Assignment. Take the line containing "Instruction: Toggle LO LOCK in Main panel" and every line after it in the data below, and print them exactly as given, with nothing else.

*** Records for the task ***

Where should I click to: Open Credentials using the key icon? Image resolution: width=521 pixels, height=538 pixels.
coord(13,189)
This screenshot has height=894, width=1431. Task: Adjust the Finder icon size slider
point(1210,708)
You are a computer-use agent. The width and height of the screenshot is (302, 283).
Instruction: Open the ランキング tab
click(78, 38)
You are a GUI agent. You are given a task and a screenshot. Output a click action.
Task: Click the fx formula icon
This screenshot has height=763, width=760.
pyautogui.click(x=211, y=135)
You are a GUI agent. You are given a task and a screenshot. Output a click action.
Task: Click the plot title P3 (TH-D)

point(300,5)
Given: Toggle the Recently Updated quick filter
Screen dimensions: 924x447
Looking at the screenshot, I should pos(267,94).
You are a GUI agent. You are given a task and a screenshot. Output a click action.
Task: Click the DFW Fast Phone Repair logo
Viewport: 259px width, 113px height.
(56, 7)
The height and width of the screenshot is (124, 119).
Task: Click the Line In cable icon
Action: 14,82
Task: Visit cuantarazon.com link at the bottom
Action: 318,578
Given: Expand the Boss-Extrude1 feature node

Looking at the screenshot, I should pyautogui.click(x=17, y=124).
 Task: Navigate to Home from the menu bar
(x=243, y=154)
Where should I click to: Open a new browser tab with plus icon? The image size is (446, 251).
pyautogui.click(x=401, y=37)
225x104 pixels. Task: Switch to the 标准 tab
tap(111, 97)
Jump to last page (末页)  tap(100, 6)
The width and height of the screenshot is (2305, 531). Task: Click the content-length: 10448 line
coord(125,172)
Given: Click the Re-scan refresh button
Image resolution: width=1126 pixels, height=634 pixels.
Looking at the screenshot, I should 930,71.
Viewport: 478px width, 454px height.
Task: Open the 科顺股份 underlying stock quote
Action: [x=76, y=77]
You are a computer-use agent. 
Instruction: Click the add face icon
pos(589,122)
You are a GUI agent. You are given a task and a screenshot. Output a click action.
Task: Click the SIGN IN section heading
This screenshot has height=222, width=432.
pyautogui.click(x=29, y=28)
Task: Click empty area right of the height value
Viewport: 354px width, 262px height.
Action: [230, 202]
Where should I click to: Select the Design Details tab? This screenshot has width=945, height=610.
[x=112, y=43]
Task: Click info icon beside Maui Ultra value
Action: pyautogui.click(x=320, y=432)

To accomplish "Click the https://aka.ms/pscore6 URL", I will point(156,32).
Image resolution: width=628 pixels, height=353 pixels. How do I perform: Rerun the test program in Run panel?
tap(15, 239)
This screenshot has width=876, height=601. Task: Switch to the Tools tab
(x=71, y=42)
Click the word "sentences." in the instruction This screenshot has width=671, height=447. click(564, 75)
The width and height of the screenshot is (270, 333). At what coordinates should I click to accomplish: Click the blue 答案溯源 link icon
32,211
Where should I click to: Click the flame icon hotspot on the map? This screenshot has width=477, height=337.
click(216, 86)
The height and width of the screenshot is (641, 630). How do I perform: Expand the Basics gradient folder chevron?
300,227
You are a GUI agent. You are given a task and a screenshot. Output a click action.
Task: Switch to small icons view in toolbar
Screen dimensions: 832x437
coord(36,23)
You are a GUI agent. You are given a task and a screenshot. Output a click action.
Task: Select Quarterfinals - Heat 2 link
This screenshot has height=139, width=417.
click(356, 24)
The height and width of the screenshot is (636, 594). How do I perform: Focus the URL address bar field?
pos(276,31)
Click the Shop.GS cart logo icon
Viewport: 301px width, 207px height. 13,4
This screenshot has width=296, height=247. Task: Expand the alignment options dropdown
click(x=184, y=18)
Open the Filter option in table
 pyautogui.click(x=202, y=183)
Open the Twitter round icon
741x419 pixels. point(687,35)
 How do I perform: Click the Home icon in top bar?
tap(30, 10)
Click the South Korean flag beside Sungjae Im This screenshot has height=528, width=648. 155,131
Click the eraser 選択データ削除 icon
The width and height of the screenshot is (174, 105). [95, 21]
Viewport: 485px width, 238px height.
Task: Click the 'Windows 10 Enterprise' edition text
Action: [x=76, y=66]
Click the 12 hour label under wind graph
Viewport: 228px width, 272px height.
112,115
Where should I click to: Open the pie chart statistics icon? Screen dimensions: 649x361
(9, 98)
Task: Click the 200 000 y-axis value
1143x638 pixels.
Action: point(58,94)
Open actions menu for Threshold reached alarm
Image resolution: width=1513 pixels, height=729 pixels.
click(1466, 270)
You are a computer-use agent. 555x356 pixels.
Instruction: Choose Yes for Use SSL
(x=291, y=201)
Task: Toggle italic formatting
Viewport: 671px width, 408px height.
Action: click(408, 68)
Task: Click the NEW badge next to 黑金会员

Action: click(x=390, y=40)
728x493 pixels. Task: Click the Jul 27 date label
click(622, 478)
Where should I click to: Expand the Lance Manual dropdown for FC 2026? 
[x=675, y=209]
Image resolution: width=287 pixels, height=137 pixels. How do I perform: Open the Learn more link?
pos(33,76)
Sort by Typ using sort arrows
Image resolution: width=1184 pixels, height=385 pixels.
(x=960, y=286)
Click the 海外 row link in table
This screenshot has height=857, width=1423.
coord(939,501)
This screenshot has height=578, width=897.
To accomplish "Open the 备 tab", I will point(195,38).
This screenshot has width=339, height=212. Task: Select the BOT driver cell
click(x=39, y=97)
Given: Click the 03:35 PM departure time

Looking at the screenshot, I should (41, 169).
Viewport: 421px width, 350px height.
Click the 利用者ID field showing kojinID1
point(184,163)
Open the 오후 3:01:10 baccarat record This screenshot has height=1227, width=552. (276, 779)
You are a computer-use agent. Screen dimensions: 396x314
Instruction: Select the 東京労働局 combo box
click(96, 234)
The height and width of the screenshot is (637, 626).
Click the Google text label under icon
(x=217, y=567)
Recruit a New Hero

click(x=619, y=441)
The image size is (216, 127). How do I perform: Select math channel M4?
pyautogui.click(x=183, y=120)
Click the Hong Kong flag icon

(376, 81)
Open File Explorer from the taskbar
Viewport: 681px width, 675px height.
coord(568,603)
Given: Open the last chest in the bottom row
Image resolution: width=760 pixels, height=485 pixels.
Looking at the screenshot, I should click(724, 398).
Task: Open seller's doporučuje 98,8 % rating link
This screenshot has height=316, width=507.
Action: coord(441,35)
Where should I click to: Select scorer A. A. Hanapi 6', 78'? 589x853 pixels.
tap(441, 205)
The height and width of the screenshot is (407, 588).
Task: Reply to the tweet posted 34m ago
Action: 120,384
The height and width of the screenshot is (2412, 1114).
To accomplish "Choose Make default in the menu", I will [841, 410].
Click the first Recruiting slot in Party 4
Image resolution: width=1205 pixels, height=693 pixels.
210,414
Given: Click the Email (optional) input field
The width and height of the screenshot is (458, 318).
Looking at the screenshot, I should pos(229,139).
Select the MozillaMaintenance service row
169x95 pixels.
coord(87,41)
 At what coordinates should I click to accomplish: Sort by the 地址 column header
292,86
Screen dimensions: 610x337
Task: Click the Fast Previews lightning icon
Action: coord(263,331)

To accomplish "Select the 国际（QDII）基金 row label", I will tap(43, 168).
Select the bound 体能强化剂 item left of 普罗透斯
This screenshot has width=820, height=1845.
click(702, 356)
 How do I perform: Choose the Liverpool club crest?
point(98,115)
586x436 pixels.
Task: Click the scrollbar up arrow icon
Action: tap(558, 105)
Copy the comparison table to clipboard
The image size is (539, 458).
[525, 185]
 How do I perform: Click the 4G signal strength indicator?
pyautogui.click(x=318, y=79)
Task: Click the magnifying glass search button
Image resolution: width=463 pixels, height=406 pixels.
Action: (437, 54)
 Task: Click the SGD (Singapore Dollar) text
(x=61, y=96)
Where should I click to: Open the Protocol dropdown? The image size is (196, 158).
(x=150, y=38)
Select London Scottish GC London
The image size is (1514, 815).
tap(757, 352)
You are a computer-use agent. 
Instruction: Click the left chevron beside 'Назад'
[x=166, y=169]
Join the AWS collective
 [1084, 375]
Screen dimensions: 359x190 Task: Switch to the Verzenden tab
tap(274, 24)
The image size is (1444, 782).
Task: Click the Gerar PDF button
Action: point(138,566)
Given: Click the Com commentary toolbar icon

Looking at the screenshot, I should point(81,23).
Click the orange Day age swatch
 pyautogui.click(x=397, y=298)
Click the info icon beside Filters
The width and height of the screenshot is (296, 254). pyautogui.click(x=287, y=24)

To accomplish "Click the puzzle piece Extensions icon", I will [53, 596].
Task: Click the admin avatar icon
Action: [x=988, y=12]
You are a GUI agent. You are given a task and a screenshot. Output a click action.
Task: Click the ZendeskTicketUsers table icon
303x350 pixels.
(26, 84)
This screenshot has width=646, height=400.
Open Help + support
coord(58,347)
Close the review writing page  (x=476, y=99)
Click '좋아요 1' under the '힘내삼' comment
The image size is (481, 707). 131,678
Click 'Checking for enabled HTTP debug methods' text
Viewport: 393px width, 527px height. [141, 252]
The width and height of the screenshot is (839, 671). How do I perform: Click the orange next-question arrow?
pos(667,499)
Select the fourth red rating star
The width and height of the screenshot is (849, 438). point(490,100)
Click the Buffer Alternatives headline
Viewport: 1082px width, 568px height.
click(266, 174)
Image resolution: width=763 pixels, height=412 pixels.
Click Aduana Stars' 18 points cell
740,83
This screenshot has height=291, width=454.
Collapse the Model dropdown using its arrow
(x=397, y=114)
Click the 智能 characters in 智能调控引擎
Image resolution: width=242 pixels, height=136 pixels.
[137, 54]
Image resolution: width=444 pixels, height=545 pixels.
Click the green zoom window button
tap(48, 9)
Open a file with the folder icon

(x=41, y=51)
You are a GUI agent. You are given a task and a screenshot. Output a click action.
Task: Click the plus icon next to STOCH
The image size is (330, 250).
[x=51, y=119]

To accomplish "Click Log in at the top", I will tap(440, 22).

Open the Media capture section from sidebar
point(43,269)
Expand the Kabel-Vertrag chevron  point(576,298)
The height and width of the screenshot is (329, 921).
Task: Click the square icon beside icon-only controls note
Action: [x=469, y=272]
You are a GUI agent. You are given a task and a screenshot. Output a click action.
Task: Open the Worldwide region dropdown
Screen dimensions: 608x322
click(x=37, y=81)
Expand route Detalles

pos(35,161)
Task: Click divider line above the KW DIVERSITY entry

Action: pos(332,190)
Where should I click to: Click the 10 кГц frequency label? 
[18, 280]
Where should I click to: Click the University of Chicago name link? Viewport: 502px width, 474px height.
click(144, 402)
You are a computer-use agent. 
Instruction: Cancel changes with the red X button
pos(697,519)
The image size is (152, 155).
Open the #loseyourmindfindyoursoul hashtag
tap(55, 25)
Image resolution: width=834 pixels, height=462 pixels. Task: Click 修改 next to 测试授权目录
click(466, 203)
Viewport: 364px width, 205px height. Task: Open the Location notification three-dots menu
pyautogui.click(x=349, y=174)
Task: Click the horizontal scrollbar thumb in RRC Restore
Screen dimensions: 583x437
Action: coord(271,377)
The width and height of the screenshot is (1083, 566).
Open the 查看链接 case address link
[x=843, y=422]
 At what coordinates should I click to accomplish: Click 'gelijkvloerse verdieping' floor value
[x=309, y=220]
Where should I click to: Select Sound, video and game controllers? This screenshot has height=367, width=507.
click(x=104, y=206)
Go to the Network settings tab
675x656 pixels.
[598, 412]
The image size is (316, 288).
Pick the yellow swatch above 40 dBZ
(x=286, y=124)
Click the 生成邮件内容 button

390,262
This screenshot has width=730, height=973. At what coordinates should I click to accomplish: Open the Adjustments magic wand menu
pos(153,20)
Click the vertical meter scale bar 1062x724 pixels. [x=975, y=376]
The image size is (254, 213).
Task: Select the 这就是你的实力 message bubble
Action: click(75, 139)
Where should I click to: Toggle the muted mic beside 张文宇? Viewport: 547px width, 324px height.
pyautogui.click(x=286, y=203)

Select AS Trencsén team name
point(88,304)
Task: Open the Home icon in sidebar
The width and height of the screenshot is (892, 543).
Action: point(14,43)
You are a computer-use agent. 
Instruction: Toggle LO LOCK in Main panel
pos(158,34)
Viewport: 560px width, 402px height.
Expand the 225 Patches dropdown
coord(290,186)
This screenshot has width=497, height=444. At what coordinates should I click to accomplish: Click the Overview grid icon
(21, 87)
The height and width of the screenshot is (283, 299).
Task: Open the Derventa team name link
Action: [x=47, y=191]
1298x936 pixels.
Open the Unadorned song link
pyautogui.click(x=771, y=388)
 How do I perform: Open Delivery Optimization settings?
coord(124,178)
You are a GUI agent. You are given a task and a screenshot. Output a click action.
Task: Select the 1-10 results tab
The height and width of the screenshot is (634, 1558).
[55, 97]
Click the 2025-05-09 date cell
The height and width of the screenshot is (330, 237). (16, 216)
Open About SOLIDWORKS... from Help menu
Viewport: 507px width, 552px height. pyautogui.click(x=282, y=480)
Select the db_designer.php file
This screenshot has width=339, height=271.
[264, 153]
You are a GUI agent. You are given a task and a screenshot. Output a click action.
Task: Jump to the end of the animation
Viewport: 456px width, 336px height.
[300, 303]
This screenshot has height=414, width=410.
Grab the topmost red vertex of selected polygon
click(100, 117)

***

Answer.
Instruction: Toggle LO LOCK in Main panel
pos(158,34)
Viewport: 560px width, 402px height.
Expand the 225 Patches dropdown
coord(290,186)
This screenshot has width=497, height=444. At what coordinates should I click to accomplish: Click the Overview grid icon
(21, 87)
The height and width of the screenshot is (283, 299).
Task: Open the Derventa team name link
Action: [x=47, y=191]
1298x936 pixels.
Open the Unadorned song link
pyautogui.click(x=771, y=388)
 How do I perform: Open Delivery Optimization settings?
coord(124,178)
You are a GUI agent. You are given a task and a screenshot. Output a click action.
Task: Select the 1-10 results tab
The height and width of the screenshot is (634, 1558).
[55, 97]
Click the 2025-05-09 date cell
The height and width of the screenshot is (330, 237). (16, 216)
Open About SOLIDWORKS... from Help menu
Viewport: 507px width, 552px height. pyautogui.click(x=282, y=480)
Select the db_designer.php file
This screenshot has width=339, height=271.
[264, 153]
You are a GUI agent. You are given a task and a screenshot. Output a click action.
Task: Jump to the end of the animation
Viewport: 456px width, 336px height.
[300, 303]
This screenshot has height=414, width=410.
Grab the topmost red vertex of selected polygon
click(100, 117)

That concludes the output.